Exercise goal:
Please find every line in the records below that contains the word "computer", and copy it.

Available records:

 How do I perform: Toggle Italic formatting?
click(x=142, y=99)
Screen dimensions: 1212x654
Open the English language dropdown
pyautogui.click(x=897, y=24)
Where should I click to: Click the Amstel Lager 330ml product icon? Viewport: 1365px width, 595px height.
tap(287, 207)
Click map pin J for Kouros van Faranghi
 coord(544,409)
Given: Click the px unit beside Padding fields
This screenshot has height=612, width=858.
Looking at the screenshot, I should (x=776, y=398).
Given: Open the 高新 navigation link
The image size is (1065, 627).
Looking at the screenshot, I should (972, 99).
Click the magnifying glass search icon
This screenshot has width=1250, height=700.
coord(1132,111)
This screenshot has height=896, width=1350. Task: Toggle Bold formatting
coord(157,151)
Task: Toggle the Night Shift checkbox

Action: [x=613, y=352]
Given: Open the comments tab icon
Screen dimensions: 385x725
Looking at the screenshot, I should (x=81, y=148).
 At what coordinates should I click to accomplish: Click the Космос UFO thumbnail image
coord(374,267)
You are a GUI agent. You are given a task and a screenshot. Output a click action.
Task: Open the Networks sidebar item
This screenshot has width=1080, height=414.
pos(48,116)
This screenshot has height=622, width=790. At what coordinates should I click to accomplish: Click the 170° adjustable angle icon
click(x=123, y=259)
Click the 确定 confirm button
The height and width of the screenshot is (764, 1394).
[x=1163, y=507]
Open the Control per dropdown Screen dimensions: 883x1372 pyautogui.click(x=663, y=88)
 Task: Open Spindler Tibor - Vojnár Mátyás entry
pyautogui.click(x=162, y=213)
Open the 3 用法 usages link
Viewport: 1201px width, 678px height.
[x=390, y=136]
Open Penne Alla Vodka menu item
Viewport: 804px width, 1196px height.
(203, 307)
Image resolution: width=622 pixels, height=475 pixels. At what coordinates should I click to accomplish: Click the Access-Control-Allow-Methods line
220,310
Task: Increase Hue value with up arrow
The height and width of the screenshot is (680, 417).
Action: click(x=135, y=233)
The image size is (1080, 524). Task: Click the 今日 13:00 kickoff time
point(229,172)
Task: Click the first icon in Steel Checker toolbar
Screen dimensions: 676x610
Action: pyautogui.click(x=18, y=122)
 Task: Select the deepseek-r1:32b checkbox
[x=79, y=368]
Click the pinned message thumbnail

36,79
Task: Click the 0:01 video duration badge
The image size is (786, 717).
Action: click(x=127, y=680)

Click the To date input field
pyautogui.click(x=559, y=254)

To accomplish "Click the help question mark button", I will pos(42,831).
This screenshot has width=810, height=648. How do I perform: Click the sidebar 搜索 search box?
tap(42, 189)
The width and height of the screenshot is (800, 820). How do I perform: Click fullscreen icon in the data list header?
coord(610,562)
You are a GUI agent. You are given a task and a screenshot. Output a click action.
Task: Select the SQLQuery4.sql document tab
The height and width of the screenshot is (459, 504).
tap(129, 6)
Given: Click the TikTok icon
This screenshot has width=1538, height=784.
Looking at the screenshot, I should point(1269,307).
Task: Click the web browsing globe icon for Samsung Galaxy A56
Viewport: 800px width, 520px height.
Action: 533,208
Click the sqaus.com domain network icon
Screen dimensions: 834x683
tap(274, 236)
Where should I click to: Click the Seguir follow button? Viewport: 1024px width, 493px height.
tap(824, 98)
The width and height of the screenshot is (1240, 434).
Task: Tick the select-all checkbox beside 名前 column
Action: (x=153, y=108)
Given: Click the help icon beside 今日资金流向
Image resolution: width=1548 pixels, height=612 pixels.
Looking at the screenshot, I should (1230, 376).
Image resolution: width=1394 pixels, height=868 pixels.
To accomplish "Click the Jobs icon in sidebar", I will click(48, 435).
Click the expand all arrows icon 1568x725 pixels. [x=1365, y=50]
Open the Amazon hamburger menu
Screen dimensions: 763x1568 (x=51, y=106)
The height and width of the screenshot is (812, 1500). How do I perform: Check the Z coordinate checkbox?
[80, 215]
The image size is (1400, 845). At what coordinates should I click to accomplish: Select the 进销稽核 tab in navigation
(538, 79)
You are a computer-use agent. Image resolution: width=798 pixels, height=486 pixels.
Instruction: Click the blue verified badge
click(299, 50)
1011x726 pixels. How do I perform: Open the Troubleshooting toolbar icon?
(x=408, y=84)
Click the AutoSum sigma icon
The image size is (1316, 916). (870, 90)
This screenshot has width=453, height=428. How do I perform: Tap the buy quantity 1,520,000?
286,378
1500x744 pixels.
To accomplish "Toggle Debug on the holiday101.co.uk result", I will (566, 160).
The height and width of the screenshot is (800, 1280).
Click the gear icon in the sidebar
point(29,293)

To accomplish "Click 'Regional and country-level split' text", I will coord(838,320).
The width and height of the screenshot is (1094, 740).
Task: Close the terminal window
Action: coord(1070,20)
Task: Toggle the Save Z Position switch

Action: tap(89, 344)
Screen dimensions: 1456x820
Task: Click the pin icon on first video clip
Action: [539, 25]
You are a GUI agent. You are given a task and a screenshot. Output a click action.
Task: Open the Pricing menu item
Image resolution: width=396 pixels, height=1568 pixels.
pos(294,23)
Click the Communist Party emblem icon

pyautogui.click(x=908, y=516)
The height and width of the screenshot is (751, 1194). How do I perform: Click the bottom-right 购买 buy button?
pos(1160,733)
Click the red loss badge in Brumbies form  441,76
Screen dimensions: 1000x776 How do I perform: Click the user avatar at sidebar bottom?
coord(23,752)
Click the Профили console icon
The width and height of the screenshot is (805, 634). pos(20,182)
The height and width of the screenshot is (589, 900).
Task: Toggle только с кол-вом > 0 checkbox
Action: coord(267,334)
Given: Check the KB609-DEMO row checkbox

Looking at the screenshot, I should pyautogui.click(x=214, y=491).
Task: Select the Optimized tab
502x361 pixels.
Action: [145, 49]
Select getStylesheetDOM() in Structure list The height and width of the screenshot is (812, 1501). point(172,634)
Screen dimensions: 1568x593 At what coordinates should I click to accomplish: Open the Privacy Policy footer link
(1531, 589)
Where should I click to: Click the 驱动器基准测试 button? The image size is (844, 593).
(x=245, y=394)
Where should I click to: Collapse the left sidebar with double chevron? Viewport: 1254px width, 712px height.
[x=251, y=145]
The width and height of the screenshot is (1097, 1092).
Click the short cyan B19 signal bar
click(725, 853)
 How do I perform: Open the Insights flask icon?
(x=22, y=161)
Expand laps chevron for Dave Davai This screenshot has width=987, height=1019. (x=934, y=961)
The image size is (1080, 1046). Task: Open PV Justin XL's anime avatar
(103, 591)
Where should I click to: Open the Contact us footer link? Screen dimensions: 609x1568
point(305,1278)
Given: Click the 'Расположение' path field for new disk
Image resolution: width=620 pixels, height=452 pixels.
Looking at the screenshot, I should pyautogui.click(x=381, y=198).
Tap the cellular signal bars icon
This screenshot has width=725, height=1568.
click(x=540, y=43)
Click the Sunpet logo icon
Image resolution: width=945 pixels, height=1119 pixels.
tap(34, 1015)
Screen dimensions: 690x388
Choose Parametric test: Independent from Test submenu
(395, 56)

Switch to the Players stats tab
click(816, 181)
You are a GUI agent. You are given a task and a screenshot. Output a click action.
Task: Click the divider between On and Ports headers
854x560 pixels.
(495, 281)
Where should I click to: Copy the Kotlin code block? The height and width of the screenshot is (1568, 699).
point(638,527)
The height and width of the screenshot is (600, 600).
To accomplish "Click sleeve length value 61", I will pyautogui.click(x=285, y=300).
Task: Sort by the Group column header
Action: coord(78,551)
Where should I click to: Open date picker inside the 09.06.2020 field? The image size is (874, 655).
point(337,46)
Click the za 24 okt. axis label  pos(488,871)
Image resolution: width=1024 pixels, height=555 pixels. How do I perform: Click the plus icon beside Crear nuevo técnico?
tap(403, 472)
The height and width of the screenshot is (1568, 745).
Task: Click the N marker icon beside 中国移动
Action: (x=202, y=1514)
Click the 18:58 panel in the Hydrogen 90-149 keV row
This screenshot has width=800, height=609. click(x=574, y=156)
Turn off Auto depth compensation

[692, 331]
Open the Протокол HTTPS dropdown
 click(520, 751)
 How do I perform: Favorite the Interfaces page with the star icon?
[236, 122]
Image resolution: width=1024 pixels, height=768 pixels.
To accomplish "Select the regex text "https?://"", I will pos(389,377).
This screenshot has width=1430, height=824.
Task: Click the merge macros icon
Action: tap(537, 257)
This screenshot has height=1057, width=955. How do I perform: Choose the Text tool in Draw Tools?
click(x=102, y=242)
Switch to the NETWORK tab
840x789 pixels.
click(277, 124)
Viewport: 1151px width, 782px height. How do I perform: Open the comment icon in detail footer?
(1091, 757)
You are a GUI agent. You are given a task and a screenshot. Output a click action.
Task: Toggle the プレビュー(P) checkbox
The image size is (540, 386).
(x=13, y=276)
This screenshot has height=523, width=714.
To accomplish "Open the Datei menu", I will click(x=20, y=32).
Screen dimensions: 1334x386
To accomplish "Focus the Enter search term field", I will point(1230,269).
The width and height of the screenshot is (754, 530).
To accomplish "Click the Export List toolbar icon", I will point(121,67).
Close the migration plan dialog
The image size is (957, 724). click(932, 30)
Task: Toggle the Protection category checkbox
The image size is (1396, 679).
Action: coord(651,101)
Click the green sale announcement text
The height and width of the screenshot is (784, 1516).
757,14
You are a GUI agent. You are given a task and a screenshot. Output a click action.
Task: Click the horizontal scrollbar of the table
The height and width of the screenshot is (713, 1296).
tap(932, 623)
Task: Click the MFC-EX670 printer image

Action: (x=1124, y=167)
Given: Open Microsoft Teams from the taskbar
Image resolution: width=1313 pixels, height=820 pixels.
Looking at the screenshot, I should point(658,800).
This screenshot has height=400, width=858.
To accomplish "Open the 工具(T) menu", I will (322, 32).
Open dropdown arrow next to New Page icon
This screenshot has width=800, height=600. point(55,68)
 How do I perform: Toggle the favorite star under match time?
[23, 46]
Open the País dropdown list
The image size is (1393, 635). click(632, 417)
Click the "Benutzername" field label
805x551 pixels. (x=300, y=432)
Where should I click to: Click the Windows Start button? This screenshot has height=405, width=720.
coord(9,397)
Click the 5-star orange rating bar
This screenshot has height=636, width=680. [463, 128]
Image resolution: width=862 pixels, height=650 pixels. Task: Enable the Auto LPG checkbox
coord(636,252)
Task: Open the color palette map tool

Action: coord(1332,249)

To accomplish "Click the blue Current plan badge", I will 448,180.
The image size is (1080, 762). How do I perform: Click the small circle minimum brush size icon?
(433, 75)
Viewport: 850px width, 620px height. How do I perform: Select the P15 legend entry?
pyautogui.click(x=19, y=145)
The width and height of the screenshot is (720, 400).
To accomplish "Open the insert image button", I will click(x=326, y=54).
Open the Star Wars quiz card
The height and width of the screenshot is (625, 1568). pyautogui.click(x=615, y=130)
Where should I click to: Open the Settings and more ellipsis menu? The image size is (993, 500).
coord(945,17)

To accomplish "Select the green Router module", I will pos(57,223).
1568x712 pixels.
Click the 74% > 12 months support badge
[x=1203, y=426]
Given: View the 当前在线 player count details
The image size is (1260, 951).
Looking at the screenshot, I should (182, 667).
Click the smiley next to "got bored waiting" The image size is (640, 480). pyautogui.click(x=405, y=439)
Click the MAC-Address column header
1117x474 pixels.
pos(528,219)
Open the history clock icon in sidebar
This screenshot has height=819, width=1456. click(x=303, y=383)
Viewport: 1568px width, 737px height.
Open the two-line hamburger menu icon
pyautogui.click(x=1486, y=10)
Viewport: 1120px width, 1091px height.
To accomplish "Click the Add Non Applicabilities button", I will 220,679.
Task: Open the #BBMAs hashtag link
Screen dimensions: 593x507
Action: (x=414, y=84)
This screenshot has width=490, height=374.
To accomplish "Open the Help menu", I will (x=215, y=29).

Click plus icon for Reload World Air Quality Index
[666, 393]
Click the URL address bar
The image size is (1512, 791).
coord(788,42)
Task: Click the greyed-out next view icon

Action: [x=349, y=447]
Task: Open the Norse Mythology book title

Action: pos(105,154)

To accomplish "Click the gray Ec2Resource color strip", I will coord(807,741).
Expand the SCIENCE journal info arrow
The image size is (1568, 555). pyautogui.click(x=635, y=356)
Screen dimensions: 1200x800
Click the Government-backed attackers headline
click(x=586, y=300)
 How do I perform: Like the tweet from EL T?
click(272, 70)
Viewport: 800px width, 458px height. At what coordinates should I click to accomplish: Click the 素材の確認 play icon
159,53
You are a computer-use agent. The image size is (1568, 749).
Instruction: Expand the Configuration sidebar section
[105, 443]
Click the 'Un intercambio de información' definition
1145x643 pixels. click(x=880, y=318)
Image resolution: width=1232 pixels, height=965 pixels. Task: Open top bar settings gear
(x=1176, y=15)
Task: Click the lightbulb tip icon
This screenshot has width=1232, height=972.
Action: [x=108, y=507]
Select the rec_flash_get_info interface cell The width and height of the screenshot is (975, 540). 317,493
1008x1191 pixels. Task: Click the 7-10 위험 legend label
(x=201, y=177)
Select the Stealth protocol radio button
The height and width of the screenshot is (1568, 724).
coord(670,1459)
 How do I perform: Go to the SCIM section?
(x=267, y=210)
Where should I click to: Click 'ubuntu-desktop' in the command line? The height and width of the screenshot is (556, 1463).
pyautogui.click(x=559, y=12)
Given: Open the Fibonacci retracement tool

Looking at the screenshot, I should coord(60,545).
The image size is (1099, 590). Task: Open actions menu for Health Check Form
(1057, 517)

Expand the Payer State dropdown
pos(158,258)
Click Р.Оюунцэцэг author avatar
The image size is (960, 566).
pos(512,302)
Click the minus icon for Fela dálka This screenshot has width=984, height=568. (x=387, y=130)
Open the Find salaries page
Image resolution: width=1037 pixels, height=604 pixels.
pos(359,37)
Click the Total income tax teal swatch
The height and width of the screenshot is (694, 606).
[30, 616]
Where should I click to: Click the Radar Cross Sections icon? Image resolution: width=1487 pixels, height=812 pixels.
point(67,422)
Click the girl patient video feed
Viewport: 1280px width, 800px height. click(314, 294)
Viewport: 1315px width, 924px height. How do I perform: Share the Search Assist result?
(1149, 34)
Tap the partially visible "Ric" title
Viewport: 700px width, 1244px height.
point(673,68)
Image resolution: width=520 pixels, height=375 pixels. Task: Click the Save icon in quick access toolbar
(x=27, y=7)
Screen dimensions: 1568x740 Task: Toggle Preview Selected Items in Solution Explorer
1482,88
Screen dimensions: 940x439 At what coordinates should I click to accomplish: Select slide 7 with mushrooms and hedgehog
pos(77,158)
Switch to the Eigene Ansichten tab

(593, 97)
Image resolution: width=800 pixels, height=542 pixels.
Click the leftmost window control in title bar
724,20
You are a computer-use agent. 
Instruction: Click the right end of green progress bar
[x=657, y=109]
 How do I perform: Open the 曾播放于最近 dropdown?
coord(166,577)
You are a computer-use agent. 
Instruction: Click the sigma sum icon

Worked solution:
You are a computer-use agent. Image resolution: width=798 pixels, height=486 pixels.
You are a computer-use agent. The image size is (1568, 749).
You are a computer-use agent. 
You are a computer-use agent. 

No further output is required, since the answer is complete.